(Entries on finding words and elements)

··········

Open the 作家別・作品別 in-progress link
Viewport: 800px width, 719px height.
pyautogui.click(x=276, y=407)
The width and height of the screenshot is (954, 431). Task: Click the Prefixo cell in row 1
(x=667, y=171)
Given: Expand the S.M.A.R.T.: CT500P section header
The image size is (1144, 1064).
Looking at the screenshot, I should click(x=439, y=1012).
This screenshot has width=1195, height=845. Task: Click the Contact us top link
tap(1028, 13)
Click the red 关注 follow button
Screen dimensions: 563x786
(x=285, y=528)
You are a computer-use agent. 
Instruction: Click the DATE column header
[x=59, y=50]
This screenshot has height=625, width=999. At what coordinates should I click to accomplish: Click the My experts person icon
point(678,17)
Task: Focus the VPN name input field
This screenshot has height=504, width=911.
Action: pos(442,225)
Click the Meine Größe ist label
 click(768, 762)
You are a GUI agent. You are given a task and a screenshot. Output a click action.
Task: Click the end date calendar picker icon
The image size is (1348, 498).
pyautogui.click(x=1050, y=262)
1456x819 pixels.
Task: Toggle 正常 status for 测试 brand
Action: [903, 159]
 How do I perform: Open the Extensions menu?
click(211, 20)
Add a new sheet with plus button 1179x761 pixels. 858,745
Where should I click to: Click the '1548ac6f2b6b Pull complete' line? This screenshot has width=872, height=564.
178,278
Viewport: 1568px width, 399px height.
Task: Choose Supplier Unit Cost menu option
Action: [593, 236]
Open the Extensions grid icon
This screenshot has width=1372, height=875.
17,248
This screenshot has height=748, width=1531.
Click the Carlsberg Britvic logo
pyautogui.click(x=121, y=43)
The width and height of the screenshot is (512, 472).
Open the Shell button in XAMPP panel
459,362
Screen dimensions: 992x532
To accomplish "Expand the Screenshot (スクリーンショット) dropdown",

··········

Task requirements:
Rewrite every entry above with "Extensions" changed to "Add-ons" and nothing else altered.

Answer:
Open the 作家別・作品別 in-progress link
Viewport: 800px width, 719px height.
pyautogui.click(x=276, y=407)
The width and height of the screenshot is (954, 431). Task: Click the Prefixo cell in row 1
(x=667, y=171)
Given: Expand the S.M.A.R.T.: CT500P section header
The image size is (1144, 1064).
Looking at the screenshot, I should click(x=439, y=1012).
This screenshot has width=1195, height=845. Task: Click the Contact us top link
tap(1028, 13)
Click the red 关注 follow button
Screen dimensions: 563x786
(x=285, y=528)
You are a computer-use agent. 
Instruction: Click the DATE column header
[x=59, y=50]
This screenshot has height=625, width=999. At what coordinates should I click to accomplish: Click the My experts person icon
point(678,17)
Task: Focus the VPN name input field
This screenshot has height=504, width=911.
Action: pos(442,225)
Click the Meine Größe ist label
 click(768, 762)
You are a GUI agent. You are given a task and a screenshot. Output a click action.
Task: Click the end date calendar picker icon
The image size is (1348, 498).
pyautogui.click(x=1050, y=262)
1456x819 pixels.
Task: Toggle 正常 status for 测试 brand
Action: [903, 159]
 How do I perform: Open the Add-ons menu?
click(211, 20)
Add a new sheet with plus button 1179x761 pixels. 858,745
Where should I click to: Click the '1548ac6f2b6b Pull complete' line? This screenshot has width=872, height=564.
178,278
Viewport: 1568px width, 399px height.
Task: Choose Supplier Unit Cost menu option
Action: [593, 236]
Open the Add-ons grid icon
This screenshot has width=1372, height=875.
17,248
This screenshot has height=748, width=1531.
Click the Carlsberg Britvic logo
pyautogui.click(x=121, y=43)
The width and height of the screenshot is (512, 472).
Open the Shell button in XAMPP panel
459,362
Screen dimensions: 992x532
To accomplish "Expand the Screenshot (スクリーンショット) dropdown",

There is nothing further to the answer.